The bottle or bottles can be sourced on Amazon, I recommend a nice bright color like red which hummingbirds are attracted to. Ask restaurants if they have any empty vintage or artisan bottles (they’re free if you can find some). Also, stores with a housewares department will stock nice high-end looking olive oil dispensers. You may also look for liquor or liqueur bottles with similar sized openings. The corks with tubes that go into the bottle opening should work just as well as wine bottles. I’ll leave links to everything I mention and and a helpful video at the bottom of this article.
After we have our materials, we will need to hang the wine bottle upside down in some way. There are thousands of ways you can do this and allot of examples of crafty wine bottle hummingbird feeders can be found on Etsy if you need more inspiration. They sell allot of these things if doing it yourself is not of interest to you. For our demonstration I will show you the easiest and fastest way I have found to make a wine bottle hummingbird feeder which is to wrap copper wire around the bottle, looping around the neck at the bottom end and making a hook up at the top end. This is where our tools will come in handy…
Use garden S-hooks made for hanging baskets to hang your feeders instead of using all copper. This way the bottle can blow in the breeze with minimal bending of the soft copper wire, eliminating weak points where it could eventually break.
First, wrap the copper wire around the neck of the bottle at least 3 times. Then, holding the neck with the wire wrapped around it, start to wrap the wire down the rest of the bottle in a spiral fashion, making enough spiral rings around the bottle to firmly hold it. You can use some temporary electrical tape to hold the wire to the bottle for the next step. Now all there is to do is to make a hook at the bottle’s “bottom end”, which will be at the top when you fill and turn the bottle upside-down.

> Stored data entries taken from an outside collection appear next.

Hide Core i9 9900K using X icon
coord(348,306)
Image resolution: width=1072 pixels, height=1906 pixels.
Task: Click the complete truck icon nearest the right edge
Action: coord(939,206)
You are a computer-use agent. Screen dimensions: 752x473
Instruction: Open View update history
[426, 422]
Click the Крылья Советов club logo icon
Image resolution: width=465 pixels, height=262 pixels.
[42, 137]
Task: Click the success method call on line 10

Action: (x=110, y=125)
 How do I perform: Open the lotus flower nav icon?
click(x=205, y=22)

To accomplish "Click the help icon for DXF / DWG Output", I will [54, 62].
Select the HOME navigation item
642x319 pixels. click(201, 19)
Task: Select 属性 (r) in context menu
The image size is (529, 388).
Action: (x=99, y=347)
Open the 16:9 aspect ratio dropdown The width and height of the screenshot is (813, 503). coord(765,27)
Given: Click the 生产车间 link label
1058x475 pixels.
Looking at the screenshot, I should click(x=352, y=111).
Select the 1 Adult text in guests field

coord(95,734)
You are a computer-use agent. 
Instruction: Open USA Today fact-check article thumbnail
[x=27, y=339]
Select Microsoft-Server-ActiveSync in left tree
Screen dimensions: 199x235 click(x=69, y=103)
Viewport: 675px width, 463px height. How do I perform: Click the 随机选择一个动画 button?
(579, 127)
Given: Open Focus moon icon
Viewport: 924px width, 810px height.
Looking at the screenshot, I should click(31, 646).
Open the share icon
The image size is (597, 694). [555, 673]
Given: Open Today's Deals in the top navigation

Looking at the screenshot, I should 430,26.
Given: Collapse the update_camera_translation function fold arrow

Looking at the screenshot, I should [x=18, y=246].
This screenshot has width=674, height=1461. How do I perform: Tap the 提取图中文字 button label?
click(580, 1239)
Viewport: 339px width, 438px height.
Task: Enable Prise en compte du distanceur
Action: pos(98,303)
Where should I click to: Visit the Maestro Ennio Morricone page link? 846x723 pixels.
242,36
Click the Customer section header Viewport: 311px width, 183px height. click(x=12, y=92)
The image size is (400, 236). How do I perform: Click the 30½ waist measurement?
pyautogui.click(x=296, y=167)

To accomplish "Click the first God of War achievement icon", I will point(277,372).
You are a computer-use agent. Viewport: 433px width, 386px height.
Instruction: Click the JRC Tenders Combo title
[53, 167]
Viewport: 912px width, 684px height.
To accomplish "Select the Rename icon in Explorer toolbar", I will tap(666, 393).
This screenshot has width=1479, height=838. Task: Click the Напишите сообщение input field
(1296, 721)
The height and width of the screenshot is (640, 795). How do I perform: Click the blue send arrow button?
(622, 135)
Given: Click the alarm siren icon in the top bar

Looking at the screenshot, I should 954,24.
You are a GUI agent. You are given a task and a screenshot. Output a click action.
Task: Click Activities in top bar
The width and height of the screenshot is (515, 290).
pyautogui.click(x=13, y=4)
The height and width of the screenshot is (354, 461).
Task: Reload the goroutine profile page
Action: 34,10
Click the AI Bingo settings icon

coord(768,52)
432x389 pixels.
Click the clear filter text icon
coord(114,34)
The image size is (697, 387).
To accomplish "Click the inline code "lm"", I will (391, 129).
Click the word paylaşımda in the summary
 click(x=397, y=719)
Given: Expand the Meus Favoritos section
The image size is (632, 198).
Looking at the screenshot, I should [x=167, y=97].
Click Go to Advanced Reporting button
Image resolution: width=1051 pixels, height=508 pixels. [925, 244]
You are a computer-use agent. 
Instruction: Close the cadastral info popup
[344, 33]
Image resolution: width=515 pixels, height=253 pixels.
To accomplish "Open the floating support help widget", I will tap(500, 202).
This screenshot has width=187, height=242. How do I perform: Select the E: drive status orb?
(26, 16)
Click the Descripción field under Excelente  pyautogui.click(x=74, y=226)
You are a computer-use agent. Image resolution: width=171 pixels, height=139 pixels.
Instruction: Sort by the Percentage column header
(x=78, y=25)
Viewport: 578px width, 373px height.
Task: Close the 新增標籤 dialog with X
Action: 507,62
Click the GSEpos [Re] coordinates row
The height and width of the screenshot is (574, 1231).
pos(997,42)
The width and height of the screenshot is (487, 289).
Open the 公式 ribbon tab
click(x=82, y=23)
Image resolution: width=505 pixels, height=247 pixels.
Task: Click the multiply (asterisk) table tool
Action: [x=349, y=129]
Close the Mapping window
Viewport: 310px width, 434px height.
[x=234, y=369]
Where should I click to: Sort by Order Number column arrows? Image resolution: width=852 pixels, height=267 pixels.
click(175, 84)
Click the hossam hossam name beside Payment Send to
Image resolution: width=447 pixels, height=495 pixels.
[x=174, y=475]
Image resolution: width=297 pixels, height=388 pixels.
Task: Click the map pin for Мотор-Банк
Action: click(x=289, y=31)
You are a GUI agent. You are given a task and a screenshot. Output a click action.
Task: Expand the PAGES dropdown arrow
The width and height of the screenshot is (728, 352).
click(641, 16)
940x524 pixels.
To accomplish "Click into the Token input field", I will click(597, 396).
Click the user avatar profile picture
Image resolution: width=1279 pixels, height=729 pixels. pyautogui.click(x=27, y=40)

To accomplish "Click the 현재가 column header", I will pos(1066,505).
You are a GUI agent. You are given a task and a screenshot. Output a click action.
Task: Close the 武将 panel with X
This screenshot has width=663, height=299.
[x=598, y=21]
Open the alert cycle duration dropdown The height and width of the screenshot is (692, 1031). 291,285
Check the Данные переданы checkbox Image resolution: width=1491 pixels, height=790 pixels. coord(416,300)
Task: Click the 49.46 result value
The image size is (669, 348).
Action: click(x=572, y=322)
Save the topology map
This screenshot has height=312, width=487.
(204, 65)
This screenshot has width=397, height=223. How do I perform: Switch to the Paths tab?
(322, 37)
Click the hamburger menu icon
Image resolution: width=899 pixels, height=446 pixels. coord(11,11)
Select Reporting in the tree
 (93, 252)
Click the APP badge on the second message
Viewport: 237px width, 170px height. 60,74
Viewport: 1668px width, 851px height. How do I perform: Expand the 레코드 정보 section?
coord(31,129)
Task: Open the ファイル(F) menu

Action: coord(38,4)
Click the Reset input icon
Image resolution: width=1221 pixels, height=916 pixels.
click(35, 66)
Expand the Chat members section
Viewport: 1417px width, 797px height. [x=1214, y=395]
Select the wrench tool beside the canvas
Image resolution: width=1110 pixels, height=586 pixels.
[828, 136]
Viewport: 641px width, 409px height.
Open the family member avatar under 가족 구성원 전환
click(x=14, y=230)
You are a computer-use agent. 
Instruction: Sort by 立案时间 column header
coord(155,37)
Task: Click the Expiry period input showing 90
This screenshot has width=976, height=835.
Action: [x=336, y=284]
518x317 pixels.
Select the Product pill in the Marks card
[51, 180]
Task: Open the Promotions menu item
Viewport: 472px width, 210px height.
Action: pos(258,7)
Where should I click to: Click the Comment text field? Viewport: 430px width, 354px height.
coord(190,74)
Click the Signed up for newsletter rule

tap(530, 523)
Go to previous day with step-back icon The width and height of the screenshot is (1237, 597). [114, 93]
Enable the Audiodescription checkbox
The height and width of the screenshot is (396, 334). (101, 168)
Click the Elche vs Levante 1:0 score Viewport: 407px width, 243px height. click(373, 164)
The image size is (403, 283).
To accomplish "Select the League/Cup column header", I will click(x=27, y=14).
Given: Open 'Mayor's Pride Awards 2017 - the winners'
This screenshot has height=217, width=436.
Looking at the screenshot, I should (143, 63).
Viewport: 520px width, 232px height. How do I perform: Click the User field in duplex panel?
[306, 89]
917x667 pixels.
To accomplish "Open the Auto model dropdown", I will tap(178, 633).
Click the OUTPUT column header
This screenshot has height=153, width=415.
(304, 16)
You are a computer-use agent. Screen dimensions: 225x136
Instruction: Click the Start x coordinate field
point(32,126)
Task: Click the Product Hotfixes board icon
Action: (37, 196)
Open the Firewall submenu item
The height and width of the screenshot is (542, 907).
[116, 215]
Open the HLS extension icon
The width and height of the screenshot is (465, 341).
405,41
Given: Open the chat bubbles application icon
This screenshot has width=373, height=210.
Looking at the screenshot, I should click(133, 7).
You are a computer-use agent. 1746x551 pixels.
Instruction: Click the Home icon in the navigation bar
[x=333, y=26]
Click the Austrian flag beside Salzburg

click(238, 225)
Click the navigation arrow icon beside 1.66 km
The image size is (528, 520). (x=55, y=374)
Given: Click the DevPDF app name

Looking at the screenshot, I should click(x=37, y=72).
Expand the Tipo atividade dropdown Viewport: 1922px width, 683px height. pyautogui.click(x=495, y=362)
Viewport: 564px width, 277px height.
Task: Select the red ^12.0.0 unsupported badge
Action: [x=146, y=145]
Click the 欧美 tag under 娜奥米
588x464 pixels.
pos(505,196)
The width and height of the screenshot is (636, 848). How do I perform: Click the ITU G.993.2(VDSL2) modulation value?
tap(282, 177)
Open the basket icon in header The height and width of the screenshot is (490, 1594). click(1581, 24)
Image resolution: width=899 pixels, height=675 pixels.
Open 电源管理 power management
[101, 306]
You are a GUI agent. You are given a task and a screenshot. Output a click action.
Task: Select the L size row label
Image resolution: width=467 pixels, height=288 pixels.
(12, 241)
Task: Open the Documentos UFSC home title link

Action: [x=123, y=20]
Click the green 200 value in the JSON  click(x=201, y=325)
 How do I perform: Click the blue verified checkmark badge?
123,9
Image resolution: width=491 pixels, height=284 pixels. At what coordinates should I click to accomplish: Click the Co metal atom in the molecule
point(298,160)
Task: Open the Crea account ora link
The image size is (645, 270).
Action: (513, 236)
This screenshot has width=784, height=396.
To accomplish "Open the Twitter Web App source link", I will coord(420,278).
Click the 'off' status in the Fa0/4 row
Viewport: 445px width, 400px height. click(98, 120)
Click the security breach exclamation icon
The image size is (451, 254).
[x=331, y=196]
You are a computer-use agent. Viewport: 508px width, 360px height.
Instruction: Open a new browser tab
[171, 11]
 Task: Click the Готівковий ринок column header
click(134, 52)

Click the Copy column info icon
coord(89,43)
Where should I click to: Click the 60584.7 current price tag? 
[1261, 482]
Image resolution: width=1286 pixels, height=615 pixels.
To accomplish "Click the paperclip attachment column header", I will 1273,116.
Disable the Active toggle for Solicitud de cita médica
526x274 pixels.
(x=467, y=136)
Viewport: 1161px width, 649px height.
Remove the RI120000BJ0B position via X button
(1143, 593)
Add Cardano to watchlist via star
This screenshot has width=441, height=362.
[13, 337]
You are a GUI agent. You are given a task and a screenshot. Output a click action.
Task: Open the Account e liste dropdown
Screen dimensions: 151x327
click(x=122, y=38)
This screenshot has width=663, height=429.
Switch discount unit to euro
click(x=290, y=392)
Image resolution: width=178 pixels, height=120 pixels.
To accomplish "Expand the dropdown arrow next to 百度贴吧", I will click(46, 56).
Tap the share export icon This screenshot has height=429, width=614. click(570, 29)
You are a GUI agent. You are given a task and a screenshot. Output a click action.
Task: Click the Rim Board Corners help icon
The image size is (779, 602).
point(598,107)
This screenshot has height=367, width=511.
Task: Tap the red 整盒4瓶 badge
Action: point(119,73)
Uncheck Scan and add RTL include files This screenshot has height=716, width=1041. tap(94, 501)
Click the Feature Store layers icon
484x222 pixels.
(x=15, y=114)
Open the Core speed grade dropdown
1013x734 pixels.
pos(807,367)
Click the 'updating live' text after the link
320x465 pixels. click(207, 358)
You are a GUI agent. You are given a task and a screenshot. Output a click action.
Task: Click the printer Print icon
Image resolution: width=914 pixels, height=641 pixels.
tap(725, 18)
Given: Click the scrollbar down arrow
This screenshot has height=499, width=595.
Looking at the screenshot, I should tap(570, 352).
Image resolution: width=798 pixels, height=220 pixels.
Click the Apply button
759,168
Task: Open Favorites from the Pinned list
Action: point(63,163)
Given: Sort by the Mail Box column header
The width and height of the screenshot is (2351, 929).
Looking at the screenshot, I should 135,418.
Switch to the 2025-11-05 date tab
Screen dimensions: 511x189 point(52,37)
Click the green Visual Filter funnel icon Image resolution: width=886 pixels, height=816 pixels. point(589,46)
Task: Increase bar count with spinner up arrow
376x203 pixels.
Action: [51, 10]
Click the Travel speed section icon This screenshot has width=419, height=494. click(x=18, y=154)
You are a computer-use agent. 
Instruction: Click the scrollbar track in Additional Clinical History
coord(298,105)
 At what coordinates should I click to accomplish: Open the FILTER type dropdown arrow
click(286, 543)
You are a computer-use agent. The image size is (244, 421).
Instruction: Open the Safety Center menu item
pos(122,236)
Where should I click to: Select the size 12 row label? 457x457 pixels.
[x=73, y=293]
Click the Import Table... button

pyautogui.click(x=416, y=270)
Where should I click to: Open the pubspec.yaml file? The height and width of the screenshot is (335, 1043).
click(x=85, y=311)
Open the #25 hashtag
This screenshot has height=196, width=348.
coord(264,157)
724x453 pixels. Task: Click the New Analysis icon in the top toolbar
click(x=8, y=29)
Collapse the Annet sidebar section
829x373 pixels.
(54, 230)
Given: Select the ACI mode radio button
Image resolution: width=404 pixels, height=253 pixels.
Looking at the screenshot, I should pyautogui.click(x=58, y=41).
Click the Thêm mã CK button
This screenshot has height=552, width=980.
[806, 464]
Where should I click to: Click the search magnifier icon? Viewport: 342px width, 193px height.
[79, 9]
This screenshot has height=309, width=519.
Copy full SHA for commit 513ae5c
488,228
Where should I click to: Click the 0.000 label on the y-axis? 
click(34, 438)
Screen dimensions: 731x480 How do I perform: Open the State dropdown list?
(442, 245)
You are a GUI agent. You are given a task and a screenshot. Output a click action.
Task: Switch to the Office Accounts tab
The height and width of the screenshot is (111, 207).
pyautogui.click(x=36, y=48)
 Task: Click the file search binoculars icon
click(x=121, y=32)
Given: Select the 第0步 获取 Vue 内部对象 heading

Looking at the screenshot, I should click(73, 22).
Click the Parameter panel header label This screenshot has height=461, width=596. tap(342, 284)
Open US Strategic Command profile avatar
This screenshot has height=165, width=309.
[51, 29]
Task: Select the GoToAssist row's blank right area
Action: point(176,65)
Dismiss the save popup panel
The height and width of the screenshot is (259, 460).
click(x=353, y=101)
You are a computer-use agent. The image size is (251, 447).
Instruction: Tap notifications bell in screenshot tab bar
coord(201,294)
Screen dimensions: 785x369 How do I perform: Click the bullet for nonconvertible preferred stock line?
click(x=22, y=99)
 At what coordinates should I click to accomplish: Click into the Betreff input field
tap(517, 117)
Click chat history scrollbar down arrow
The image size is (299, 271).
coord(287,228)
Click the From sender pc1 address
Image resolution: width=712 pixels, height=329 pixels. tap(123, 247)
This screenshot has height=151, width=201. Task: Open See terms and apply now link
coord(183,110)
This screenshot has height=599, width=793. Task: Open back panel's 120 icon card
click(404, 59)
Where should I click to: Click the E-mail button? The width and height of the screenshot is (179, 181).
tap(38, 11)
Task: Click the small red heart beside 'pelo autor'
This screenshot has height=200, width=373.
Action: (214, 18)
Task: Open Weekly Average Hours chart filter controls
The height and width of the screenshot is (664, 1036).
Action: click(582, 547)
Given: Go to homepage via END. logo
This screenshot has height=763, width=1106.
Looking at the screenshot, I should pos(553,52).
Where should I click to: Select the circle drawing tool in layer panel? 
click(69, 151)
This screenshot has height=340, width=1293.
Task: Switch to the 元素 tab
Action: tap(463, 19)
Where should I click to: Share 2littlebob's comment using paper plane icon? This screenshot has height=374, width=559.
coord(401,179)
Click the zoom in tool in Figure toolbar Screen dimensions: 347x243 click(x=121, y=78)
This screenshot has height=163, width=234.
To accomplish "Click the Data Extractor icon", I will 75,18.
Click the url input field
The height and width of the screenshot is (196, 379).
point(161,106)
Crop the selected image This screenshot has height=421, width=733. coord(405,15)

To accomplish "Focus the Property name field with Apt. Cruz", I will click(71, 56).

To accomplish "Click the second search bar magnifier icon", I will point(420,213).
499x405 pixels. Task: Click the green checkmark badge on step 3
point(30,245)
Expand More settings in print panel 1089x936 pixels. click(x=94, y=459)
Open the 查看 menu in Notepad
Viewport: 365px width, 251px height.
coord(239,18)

You can place the bottle anywhere you could hang a plant… along a fence (with a plant extention hanger), an overhang, trellis, under an arbor, etc.
Before filling your bottle with nectar clean the inside of the bottle thoroughly (see cleaning below). Be sure to fill the bottle all the way to the top rim of the bottle. Push the tube and adapter into the bottle in a twisting motion. Some nectar will overflow and come out of the tube but this will keep air out of the adapter and tube, then your feeder is ready to go!
This is especially true in warm sunny weather. Check your feeder daily for ants or mold. Feeders made of glass and plastic should be cleaned with a vinegar solution. Use a bottle brush to clean debris and rinse with warm water.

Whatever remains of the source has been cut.